The thing is, making everything context means our systems can be extremely fluid and language-driven, which means tool developers can do a lot more, a lot faster. It's a number go up thing, in my opinion. We could make better harnesses with stricter controls, but we wouldn't build things like Claude Code as quickly.
The skills and plugins conventions weird me out so much. So much text and so little meaningful control.
>>harnesses should have more assertive layers of control and constraint
Been saying this for a while and mostly getting blank stares. In-context "controls" as the primary safety mechanism is going to be a bitter lesson for our industry. What you want is a deterministic check outside the model's reasoning that decides allow/deny without consulting its opinion. Cryptographic if the record needs to survive a compromised orchestrator, and open source. If your control is a string the model can read, the model can ignore it. If it can write it, it can forge it. I'm surprised how strange that idea sounds to some people.

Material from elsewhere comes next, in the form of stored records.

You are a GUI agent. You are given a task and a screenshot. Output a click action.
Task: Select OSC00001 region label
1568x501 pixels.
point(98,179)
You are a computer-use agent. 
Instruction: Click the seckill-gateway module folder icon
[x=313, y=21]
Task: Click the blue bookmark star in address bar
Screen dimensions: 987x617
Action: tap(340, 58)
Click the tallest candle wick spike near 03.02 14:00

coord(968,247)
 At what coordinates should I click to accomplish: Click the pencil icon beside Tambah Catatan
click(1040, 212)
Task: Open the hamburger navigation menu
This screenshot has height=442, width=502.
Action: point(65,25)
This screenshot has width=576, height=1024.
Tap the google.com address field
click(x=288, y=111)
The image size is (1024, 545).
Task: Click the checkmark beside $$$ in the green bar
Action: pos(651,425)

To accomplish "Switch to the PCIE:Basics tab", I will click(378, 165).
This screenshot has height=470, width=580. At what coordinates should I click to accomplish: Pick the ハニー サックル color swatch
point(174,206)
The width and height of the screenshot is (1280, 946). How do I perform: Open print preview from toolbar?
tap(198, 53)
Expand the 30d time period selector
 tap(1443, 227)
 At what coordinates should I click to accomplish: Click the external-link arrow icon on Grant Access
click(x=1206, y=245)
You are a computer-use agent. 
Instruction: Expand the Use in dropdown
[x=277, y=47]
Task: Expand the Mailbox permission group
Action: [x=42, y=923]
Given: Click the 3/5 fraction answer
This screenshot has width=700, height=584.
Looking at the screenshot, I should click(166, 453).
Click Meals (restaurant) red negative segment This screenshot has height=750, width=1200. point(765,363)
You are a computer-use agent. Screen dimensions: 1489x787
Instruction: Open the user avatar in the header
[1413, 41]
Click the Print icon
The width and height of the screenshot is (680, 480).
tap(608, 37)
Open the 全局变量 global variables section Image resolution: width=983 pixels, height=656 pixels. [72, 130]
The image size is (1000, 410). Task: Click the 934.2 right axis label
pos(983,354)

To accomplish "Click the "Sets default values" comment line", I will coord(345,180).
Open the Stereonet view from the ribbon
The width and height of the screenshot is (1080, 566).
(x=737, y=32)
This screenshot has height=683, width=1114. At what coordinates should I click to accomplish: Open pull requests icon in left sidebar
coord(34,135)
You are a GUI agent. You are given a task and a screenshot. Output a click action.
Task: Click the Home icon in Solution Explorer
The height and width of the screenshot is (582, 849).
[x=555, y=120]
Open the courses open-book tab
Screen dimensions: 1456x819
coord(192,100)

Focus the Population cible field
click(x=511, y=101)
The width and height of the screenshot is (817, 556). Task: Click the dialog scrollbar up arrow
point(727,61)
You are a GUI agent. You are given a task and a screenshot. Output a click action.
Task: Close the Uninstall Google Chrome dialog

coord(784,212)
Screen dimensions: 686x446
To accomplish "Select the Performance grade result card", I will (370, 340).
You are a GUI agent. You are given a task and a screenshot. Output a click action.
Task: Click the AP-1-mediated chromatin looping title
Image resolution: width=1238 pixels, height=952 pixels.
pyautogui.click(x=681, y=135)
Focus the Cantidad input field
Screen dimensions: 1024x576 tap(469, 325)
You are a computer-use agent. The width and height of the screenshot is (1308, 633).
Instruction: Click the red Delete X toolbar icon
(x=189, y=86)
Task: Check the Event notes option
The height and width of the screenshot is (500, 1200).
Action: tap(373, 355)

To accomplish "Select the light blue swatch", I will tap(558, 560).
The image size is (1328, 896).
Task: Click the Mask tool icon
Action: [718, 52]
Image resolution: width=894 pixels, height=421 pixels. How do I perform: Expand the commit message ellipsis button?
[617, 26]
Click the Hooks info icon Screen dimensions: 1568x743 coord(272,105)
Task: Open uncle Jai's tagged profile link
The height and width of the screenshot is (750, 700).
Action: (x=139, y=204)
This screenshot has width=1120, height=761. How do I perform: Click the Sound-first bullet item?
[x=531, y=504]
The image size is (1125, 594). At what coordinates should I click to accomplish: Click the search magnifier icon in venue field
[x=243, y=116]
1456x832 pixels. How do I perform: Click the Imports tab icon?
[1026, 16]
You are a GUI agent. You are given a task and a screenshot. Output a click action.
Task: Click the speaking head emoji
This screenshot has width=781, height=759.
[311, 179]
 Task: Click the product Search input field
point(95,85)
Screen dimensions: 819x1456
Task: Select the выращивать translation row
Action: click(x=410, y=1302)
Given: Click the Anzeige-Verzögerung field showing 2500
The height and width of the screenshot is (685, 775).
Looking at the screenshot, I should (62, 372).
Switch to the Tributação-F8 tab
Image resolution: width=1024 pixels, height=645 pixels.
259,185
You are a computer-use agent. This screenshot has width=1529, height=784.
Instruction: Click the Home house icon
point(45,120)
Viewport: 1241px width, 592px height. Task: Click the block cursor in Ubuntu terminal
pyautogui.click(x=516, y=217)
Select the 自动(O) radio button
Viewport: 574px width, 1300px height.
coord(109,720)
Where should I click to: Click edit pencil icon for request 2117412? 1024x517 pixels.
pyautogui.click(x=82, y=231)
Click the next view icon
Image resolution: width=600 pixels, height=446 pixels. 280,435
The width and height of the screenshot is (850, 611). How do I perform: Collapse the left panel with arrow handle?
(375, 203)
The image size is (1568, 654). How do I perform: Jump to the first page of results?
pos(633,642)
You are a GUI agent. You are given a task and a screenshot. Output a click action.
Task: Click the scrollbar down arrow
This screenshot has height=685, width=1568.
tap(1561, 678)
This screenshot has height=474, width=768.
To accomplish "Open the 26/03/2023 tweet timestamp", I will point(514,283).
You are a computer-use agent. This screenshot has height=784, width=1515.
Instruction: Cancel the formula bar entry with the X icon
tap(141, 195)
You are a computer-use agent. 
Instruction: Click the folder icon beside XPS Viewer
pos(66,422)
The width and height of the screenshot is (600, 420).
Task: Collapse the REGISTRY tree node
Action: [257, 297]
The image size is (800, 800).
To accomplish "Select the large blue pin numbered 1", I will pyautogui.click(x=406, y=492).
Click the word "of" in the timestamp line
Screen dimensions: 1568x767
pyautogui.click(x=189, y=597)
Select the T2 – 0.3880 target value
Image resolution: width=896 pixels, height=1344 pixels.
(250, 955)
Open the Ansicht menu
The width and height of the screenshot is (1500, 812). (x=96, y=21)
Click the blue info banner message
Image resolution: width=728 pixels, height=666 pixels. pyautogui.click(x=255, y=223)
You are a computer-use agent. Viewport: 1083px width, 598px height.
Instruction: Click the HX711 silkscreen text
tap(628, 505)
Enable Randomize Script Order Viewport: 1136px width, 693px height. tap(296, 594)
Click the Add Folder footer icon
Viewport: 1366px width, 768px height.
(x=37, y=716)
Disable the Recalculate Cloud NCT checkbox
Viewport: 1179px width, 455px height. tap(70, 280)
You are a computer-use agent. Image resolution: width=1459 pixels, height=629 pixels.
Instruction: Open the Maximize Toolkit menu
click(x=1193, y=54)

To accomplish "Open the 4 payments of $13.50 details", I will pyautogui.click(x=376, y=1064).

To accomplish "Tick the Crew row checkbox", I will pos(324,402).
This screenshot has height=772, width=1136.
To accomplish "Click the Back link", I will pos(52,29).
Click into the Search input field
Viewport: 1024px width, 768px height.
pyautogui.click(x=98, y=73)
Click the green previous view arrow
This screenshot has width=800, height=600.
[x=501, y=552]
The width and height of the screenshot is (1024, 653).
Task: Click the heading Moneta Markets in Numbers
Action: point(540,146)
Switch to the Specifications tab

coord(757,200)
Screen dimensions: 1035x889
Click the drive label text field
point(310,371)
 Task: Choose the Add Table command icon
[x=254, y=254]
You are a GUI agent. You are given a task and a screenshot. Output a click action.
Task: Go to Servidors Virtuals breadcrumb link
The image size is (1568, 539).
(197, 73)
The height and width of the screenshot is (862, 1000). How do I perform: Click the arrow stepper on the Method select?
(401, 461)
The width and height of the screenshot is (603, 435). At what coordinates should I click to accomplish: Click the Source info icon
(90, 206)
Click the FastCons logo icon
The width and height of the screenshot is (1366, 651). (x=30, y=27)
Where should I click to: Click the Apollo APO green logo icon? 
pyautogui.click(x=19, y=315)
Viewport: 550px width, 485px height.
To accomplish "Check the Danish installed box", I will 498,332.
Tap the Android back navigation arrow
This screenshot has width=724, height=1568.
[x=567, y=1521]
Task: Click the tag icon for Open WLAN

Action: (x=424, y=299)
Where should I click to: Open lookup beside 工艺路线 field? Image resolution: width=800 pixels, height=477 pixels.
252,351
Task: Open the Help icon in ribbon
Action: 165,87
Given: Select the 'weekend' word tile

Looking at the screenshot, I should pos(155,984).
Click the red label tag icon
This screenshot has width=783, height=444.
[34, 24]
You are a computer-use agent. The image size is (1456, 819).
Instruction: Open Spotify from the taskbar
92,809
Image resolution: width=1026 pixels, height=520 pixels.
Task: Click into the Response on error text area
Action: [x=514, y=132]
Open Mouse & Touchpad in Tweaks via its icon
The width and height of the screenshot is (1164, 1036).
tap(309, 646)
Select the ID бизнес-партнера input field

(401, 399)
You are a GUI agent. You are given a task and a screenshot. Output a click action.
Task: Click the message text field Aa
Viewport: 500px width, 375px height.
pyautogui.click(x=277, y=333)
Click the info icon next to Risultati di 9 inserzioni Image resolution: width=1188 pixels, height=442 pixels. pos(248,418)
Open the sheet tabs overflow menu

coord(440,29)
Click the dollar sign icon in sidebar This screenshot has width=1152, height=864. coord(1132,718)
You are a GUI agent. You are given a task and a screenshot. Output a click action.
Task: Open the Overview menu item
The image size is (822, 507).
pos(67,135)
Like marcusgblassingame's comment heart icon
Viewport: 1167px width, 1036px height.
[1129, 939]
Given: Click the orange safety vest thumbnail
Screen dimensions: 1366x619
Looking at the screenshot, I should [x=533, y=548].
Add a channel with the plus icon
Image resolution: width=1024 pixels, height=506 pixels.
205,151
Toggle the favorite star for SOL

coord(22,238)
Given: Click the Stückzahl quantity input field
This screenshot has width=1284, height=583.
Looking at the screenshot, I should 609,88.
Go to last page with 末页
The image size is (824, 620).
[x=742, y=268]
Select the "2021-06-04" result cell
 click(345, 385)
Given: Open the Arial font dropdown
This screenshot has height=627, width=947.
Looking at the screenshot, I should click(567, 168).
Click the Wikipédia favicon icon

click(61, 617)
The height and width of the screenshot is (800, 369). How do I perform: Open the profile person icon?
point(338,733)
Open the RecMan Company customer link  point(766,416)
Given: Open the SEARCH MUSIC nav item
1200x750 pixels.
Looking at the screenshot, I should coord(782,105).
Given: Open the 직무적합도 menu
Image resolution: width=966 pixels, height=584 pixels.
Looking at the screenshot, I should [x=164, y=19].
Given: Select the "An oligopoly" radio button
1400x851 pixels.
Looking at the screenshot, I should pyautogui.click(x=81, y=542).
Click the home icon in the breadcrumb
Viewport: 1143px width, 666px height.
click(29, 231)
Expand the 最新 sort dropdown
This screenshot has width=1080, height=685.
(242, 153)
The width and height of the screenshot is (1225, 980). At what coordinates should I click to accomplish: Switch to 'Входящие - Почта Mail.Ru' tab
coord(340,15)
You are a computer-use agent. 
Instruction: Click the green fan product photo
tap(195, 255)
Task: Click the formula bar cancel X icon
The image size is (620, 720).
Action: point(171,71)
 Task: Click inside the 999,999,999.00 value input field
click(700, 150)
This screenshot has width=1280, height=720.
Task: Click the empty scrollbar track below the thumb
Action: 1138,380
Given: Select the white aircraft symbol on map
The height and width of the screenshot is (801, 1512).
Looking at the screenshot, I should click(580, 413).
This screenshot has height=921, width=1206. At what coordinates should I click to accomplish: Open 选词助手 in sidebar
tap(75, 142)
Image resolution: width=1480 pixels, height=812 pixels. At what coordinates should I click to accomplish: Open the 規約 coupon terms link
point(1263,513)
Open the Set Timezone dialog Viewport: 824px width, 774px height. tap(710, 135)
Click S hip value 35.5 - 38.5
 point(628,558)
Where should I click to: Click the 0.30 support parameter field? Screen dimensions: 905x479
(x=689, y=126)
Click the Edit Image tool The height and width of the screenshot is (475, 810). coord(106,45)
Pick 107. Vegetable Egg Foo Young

Disclosure: I'm working on an open source authorization tool for agents.
> I'm surprised how strange that idea sounds to some people.
I think a lot of people using the models genuinely feel like the models are more capable than they are now, and they're content to relinquish a lot of trust and agency. The worrying thing is that the models are superficially hyper-capable, but from more granular perspectives, you can see a lot of holes in their abilities. This is incredibly important, but very difficult to convey concisely to people. It's a classic example of nuance seeming too complicated because not caring is so much more gratifying. People love using these models.
Yeah, people calibrate trust to the median behaviour of the model and get burned by the tail. What makes it harder is that even people who do see the holes often respond with better prompts and more elaborate context. Same trust-the-model move one level up. Hyperscalers aren't incentivized to fight that instinct either. Every "fix" routes more tokens through their meter.